The many entries were juried by a panel of 12 independent and distinguished judges with too many awards and accomplishments to list in detail: Our apologies! Please see the acknowledgments in our book for more. They include in alphabetical order: Sivani Babu, co-CEO and Creative Director of the exploration-driven magazine Hidden Compass; Karen Benke, a Bay Area author and writing guide who directs Creative Writing Adventures, a nonprofit program, of Cal-Poets; Nancy Day, a widely-published journalist, editor, Nieman Fellow and former journalism professor; Don George, former travel editor of the San Francisco Examiner/Chronical and Salon.com, author of many books and articles and chair of the Book Passage Travel Writers and Photographers Conference; Don Gibbons, who was editor-in-chief of Medical World News and a director of commutations at Stanford and Harvard and for the Californian Institute for Regenerative Medicine; John Greenman, former editor and publisher at Knight Ridder where he led a team that won the Pulitzer Prize, author of a book on travel journalism and a Distinguished Professor of Journalism at the University of Georgia’s Grady College; Jeff Greenwald, founder of Ethical Traveler, podcast producer and the author of several best-selling books; Catharine Hamm, long-time travel writer and editor, most recently of the Los Angeles Times, the president of the SATW Foundation and winner of many travel writing awards; Paul Lasley and Elizabeth Harryman, who produce and host two daily radio shows broadcast to millions which have won many awards; Christine Loomis, a widely-published writer, first travel editor at Parents magazine and recipient of several awards; and Josephine Matyas, widely published in travel and more, including history, culture and the great outdoors.
We want to acknowledge and thank every BATW writer and photographer who sent entries for consideration in this juried book.
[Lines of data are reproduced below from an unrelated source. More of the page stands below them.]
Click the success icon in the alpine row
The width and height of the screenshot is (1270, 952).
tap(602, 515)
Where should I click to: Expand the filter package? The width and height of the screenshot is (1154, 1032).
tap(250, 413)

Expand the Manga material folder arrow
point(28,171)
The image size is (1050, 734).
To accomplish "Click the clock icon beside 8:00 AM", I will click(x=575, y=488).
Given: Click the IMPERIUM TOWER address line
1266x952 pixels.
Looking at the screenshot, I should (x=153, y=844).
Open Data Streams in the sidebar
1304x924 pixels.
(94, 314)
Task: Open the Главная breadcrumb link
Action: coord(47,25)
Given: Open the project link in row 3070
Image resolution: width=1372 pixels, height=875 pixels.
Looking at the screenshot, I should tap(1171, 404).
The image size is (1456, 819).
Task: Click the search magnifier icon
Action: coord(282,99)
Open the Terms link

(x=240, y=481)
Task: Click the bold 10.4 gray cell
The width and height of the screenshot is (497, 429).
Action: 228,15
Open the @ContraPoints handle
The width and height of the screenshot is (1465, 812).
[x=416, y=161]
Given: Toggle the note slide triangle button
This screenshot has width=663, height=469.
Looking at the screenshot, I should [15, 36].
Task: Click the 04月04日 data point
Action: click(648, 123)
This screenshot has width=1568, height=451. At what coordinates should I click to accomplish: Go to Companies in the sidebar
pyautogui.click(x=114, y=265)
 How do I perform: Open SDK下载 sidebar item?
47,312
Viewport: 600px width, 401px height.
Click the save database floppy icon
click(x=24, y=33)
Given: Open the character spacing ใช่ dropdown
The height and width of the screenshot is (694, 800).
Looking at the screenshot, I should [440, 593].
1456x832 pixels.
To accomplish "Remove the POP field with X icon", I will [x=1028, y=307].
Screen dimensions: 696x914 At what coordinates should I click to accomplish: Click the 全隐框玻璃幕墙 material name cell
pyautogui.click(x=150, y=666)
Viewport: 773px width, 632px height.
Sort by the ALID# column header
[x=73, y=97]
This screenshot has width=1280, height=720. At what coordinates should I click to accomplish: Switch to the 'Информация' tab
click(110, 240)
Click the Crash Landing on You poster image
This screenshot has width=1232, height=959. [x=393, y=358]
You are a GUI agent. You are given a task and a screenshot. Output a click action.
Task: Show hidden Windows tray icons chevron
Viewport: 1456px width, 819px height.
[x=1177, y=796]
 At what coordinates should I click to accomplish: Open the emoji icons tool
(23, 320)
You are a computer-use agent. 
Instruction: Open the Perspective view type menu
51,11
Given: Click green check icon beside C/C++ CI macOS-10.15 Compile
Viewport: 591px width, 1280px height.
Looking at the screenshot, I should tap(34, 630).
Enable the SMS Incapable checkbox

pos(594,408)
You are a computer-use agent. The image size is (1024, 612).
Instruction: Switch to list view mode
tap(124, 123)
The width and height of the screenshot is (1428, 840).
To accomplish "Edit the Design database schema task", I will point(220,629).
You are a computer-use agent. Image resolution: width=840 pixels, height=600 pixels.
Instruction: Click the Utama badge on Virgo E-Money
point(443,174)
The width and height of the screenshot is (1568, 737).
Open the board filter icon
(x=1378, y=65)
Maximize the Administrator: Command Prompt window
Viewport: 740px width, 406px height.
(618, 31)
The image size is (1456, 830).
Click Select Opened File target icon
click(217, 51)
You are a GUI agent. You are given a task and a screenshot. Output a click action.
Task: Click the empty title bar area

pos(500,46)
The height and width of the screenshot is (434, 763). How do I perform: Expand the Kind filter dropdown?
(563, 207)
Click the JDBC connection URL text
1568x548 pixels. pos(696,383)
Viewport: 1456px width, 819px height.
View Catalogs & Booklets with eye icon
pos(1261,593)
We wish we had space to print them all! Thank you! And thanks to the 22 entrants whose work was selected. They are, in alphabetical order, Lisa Alpine, Barbara Barrielle, Robert Bone, Rosie Cohan, Monica Conrady, Diane Covington-Carter, Lee Dale, Laura Deutsch, Ginger Dingus, M.T. Eley, Bill Fink, Laurie McAndish King, David Laws. Diane LeBow, Carole T Meyers. Effin Older, Jules Older, April Orcutt, Donna Peck, Alec Scott, Anne Sigmon, and Tom Wilmer.
Lastly, many thanks to the book committee and other volunteers who put many hours planning and editing. Committee Chair Alec Scott, who did the heavy lifting and was involved in every step of this book’s production from idea to reality, was gifted with a bottle of French champagne Thursday in recognition of his labor and his leadership. Others working on the book include Bob Cooper, Jim Gebbie, Judith Horstman, Karen Misuraca and Amy Sherman, with support from executive director Ginny Prior.
We are as always grateful to Book Passage for its support: they are not just a renowned independent bookstore – they are a valued community partner, supporting and promoting local writers and artisans. We can’t wait to get back again to in-person events on their premises! Thank you for all you do for travel writing!